+++ MATERIAL TO PROCESS +++

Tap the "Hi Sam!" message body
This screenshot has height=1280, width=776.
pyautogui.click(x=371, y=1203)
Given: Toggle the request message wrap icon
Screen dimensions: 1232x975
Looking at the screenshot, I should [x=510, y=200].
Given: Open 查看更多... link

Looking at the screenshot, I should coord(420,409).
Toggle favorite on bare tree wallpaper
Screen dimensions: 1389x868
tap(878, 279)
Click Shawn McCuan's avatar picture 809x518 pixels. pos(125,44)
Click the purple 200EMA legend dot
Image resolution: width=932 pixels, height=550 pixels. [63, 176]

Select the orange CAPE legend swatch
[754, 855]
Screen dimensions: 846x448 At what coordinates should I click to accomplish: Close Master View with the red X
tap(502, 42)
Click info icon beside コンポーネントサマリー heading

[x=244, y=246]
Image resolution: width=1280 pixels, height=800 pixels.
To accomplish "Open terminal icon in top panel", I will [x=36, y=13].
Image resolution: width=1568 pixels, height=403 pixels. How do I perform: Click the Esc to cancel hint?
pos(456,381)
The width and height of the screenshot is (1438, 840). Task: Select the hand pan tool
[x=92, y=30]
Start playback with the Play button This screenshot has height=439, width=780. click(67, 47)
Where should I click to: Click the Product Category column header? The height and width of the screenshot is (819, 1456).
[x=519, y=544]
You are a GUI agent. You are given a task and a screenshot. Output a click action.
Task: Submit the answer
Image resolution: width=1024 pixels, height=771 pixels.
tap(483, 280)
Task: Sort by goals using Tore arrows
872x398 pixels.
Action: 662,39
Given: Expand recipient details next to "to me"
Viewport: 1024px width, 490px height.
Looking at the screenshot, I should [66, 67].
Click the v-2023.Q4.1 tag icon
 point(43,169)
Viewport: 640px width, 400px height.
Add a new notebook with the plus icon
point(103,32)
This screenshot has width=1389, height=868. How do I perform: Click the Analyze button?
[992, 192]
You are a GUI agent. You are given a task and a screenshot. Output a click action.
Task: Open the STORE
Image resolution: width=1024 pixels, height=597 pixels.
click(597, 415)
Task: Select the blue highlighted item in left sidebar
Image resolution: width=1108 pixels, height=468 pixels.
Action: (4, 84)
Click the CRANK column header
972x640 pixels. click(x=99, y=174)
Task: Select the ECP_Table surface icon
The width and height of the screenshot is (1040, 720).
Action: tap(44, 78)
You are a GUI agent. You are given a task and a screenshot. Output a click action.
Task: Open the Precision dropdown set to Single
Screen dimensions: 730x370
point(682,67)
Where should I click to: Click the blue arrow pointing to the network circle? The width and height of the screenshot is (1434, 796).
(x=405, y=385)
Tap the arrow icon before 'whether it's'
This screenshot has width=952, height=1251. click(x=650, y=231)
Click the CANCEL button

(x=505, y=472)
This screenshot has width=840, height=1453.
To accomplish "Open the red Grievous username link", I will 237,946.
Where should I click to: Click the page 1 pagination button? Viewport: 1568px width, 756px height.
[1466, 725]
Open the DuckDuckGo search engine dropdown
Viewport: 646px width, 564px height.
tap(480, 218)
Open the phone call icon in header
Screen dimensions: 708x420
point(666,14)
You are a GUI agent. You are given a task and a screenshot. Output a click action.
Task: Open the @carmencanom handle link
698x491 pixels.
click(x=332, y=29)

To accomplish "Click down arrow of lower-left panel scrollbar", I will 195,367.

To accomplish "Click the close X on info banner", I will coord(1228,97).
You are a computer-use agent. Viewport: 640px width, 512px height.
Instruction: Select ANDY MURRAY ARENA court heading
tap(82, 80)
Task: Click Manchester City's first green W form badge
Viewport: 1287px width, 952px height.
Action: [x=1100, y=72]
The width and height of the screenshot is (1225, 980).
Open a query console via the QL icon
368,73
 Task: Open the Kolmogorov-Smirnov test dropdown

+++

▶ TASK TO CARRY OUT
Go through the data and gather every line that holds "panel".

▶ WRITTEN SOLUTION
To accomplish "Open terminal icon in top panel", I will [x=36, y=13].
To accomplish "Click down arrow of lower-left panel scrollbar", I will 195,367.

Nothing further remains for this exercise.